▶ _Exercise instructions_
Reproduce only what lies between the first line of the material below and the line containing "Select Community 2022", with both of those lines included and every line kept exact.

▶ _Data excerpts_
/---

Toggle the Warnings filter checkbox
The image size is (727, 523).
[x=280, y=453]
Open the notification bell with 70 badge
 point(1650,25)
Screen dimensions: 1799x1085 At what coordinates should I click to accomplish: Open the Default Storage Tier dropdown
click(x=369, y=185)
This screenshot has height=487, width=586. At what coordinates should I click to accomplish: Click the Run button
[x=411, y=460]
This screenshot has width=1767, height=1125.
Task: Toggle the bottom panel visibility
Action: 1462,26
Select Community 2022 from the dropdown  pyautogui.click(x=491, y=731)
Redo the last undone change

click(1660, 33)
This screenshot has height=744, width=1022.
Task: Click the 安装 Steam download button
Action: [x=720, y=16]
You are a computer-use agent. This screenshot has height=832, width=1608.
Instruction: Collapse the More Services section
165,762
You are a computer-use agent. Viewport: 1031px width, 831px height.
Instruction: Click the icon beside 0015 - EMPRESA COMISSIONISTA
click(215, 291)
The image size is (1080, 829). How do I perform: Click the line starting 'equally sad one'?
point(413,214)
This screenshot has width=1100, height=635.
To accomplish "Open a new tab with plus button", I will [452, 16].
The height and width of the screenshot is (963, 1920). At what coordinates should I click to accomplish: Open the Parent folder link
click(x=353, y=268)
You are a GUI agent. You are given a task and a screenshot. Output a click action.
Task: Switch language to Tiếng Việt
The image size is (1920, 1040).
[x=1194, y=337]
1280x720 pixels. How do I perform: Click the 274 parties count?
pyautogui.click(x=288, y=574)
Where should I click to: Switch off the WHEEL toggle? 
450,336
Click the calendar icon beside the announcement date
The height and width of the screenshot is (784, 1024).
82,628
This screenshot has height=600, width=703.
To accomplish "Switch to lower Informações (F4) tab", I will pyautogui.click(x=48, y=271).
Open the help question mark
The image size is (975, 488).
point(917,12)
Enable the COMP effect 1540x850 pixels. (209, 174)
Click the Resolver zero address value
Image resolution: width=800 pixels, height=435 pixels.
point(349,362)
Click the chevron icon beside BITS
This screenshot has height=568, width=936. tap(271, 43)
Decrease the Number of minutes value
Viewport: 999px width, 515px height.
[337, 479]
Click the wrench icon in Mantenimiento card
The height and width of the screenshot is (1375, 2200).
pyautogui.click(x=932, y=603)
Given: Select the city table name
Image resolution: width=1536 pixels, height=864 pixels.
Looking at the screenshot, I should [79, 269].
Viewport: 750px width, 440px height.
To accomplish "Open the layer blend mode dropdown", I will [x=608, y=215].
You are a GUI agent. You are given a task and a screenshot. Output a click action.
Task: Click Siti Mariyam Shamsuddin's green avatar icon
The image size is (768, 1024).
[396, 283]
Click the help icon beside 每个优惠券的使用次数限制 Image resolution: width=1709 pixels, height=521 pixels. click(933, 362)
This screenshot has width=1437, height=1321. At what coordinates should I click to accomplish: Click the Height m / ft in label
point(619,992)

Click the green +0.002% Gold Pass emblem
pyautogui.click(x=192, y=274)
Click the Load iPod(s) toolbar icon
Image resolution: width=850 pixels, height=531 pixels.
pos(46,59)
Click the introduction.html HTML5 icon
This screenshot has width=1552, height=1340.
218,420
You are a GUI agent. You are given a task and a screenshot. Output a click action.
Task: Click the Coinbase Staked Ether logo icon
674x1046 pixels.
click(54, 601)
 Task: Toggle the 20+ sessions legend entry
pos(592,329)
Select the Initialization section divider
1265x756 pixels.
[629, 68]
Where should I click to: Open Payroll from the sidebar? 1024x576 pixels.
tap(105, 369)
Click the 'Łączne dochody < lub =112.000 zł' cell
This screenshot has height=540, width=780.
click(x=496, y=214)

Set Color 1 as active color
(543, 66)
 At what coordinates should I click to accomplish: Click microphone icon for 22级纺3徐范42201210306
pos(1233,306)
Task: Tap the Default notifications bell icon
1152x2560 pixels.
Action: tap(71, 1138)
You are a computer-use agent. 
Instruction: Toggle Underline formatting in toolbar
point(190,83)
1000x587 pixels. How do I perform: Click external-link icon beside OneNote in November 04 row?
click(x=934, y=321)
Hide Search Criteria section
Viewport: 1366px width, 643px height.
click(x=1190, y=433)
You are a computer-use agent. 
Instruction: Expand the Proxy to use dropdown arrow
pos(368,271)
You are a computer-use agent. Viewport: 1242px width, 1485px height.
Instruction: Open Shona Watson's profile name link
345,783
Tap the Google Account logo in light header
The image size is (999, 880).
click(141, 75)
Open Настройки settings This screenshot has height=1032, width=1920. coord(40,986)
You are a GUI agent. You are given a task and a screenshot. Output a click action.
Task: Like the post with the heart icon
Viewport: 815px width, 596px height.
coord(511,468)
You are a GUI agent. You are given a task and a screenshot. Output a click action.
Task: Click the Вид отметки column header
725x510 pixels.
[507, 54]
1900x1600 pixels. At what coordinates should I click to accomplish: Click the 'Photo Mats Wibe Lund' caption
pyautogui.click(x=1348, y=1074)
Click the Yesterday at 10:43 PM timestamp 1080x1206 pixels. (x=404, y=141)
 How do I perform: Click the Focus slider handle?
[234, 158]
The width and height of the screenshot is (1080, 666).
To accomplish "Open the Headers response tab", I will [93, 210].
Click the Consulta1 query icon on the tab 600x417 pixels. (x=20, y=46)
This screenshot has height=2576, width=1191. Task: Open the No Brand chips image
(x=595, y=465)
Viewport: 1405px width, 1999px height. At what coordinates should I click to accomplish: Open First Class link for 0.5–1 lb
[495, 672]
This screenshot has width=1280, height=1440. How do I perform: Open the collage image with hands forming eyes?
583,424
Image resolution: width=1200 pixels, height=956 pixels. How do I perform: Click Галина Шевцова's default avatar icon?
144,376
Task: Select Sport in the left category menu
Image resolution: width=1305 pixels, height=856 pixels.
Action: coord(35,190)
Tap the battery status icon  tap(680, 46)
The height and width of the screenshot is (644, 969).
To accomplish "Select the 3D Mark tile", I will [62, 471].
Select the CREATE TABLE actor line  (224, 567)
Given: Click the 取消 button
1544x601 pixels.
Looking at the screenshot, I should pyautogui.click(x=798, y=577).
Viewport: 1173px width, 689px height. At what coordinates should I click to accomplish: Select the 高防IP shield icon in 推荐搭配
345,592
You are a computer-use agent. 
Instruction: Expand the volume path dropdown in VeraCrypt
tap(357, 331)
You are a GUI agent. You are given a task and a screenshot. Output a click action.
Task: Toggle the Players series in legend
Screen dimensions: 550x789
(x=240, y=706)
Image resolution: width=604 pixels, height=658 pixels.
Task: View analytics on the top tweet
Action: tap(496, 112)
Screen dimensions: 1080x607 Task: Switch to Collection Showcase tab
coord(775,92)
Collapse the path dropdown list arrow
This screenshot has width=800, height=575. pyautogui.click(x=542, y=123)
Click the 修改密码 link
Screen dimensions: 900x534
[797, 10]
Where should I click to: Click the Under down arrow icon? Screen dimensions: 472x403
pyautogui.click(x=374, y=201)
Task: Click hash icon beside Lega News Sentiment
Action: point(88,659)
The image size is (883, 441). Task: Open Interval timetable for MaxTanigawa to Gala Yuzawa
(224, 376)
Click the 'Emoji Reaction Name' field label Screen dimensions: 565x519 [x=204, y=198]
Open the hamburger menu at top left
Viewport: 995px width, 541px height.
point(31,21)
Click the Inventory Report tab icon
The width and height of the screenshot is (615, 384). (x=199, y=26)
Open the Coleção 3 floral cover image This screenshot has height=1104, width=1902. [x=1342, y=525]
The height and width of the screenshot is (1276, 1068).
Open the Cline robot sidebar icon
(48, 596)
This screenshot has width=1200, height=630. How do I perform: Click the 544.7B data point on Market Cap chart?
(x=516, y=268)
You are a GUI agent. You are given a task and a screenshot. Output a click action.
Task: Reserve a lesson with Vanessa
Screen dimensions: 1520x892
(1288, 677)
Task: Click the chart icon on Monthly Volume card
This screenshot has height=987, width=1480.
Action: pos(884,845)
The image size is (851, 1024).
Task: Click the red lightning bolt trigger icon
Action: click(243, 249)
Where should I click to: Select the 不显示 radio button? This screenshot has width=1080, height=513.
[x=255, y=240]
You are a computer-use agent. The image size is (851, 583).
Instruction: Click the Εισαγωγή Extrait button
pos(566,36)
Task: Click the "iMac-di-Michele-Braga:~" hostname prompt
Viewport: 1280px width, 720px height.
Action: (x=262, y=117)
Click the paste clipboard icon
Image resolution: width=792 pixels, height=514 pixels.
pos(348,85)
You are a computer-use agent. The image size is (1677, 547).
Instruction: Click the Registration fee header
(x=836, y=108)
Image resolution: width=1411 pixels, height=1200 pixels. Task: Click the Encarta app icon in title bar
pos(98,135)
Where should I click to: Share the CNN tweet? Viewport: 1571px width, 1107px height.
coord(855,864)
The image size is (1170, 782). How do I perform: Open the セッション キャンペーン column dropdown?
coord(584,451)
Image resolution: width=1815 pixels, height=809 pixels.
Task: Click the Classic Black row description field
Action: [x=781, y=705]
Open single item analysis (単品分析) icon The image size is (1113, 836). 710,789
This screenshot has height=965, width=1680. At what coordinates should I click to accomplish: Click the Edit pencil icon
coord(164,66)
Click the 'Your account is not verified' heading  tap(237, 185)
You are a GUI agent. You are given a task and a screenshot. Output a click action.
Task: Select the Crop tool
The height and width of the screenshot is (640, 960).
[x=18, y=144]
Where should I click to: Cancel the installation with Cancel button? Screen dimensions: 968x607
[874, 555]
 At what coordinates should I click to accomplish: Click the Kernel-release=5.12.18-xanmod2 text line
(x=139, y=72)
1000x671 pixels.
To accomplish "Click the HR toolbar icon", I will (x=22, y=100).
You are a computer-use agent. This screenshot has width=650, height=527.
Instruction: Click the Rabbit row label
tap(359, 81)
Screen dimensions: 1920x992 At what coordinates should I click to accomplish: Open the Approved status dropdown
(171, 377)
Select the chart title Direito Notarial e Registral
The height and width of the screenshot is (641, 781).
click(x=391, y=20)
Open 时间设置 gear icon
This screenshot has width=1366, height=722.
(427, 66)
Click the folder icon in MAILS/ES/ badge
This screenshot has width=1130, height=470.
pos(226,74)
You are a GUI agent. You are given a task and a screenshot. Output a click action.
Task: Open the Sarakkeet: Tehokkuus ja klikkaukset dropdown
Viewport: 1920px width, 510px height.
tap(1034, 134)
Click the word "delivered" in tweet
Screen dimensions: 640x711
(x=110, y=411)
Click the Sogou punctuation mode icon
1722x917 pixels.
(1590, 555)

\---

▶ _Answer section_
Toggle the Warnings filter checkbox
The image size is (727, 523).
[x=280, y=453]
Open the notification bell with 70 badge
 point(1650,25)
Screen dimensions: 1799x1085 At what coordinates should I click to accomplish: Open the Default Storage Tier dropdown
click(x=369, y=185)
This screenshot has height=487, width=586. At what coordinates should I click to accomplish: Click the Run button
[x=411, y=460]
This screenshot has width=1767, height=1125.
Task: Toggle the bottom panel visibility
Action: 1462,26
Select Community 2022 from the dropdown  pyautogui.click(x=491, y=731)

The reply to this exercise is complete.